Permaisuri Suiko dari Jepang

Pengarang: Louise Ward
Tanggal Pembuatan: 12 Februari 2021
Tanggal Pembaruan: 21 Desember 2024
Anonim
【English】Suiko, Japan’s first empress
Video: 【English】Suiko, Japan’s first empress

Isi

Permaisuri Suiko dikenal sebagai permaisuri Jepang pertama yang tercatat dalam sejarah (bukan permaisuri permaisuri). Dia dipuji karena ekspansi agama Buddha di Jepang, meningkatkan pengaruh Cina di Jepang.

Dia adalah putri Kaisar Kimmei, permaisuri Kaisar Bidatsu, saudara perempuan Kaisar Sujun (atau Sushu). Lahir di Yamato, ia hidup dari 554 hingga 15 April, 628 M, dan menjadi permaisuri dari tahun 592 - 628 M. Ia juga dikenal sebagai Toyo-mike Kashikaya-hime, di masa mudanya sebagai Nukada-be, dan sebagai permaisuri, Suiko- Tenno.

Latar Belakang

Suiko adalah putri Kaisar Kimmei dan pada usia 18 menjadi permaisuri Kaisar Bidatsu, yang memerintah 572 hingga 585. Setelah pemerintahan singkat oleh Kaisar Yomei, perang antar -lan atas suksesi pecah. Saudara laki-laki Suiko, Kaisar Sujun atau Sushu, memerintah berikutnya tetapi dibunuh pada tahun 592. Pamannya, Soga Umako, seorang pemimpin klan yang kuat, yang kemungkinan berada di belakang pembunuhan Sushu, meyakinkan Suiko untuk naik takhta, dengan keponakan laki-laki keponakan Umako lainnya, Shotoku, akting sebagai bupati yang sebenarnya mengelola pemerintahan. Suiko memerintah sebagai Permaisuri selama 30 tahun. Putra Mahkota Shotoku adalah bupati atau perdana menteri selama 30 tahun.


Kematian

Sang Ratu menjadi sakit pada musim semi tahun 628 C. E., dengan gerhana matahari total yang berhubungan dengan penyakit seriusnya. Menurut Chronicles, dia meninggal pada akhir musim semi, dan di sana mengikuti beberapa badai hujan es dengan batu es besar, sebelum upacara berkabung dimulai. Dia dikatakan telah meminta pemakaman yang lebih sederhana, dengan dana sebagai gantinya akan meredakan kelaparan.

Kontribusi

Permaisuri Suiko dikreditkan dengan memesan promosi agama Buddha dimulai pada 594. Itu telah menjadi agama keluarganya, Soga. Selama masa pemerintahannya, agama Buddha menjadi kokoh; artikel kedua dari 17 artikel konstitusi yang dilembagakan di bawah pemerintahannya mempromosikan ibadah Buddha, dan dia mensponsori kuil-kuil dan biara-biara Buddha.

Itu juga selama masa pemerintahan Suiko bahwa China pertama kali mengakui Jepang secara diplomatik, dan pengaruh Cina meningkat, termasuk memasukkan kalender Cina dan sistem birokrasi pemerintah Cina. Bhikkhu, seniman, dan cendekiawan Cina juga dibawa ke Jepang pada masa pemerintahannya.

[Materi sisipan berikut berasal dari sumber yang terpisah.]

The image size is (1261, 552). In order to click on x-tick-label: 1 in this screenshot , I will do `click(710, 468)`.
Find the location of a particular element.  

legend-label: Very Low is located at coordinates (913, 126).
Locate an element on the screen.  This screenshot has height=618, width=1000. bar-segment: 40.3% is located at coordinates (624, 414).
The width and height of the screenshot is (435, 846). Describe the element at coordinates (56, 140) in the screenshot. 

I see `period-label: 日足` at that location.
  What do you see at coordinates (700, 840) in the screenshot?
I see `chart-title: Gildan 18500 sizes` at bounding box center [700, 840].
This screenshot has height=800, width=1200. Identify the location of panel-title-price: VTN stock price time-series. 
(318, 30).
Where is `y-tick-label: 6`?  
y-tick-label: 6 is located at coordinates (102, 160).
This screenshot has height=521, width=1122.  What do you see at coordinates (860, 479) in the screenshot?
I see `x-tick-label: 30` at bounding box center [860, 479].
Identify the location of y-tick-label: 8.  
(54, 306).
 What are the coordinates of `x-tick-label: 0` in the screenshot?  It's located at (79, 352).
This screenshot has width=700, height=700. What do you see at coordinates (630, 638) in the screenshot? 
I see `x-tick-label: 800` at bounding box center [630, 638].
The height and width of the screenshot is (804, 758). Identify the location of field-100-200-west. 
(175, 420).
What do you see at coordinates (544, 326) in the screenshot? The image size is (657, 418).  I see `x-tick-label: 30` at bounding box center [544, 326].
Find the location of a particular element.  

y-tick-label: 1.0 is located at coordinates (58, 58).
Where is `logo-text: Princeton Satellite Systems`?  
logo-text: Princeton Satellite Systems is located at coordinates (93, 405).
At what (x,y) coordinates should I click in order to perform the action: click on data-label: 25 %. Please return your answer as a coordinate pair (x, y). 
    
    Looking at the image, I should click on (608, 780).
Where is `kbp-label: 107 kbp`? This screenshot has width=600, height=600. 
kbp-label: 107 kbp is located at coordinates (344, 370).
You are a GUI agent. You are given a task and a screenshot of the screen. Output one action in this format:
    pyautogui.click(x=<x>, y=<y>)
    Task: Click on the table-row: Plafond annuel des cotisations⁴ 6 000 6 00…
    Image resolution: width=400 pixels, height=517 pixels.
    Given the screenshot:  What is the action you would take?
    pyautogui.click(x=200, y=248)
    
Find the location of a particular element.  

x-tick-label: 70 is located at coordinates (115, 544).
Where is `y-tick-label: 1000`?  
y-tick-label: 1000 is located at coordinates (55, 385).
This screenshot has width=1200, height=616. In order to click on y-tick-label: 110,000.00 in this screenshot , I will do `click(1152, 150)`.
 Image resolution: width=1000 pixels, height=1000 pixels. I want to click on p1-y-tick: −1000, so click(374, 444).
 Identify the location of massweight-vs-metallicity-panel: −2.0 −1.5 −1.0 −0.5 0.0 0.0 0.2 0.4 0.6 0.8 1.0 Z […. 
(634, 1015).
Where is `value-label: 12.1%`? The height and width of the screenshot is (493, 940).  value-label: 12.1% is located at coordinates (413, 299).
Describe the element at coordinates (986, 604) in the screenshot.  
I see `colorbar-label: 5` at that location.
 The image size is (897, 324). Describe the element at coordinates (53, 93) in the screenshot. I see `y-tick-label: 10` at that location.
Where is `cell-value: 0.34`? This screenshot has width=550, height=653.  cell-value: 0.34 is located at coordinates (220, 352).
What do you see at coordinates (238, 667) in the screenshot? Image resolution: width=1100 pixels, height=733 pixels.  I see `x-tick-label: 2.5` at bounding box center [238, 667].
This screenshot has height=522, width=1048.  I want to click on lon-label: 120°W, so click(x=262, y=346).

Kekuatan kaisar juga menjadi lebih kuat di bawah pemerintahannya.


Buddhisme telah memasuki Jepang melalui Korea, dan pengaruh Buddhisme yang semakin besar semakin memengaruhi Korea pada seni dan budaya selama periode ini. Dalam tulisannya selama masa pemerintahannya, kaisar-kaisar Jepang sebelumnya diberi nama-nama Buddha dengan pelafalan Korea.

Ada konsensus umum bahwa konstitusi pasal 17 tidak benar-benar ditulis dalam bentuknya yang sekarang sampai setelah kematian Pangeran Shotoku, meskipun reformasi yang diuraikan tidak diragukan lagi dimulai sejak masa pemerintahan Ratu Suiko dan pemerintahan Pangeran Shotoku.

Kontroversi

Ada cendekiawan yang berpendapat bahwa sejarah Permaisuri Suiko adalah sejarah yang diciptakan untuk membenarkan pemerintahan Shotoku dan bahwa tulisannya tentang konstitusi juga menciptakan sejarah, konstitusi kemudian menjadi pemalsuan.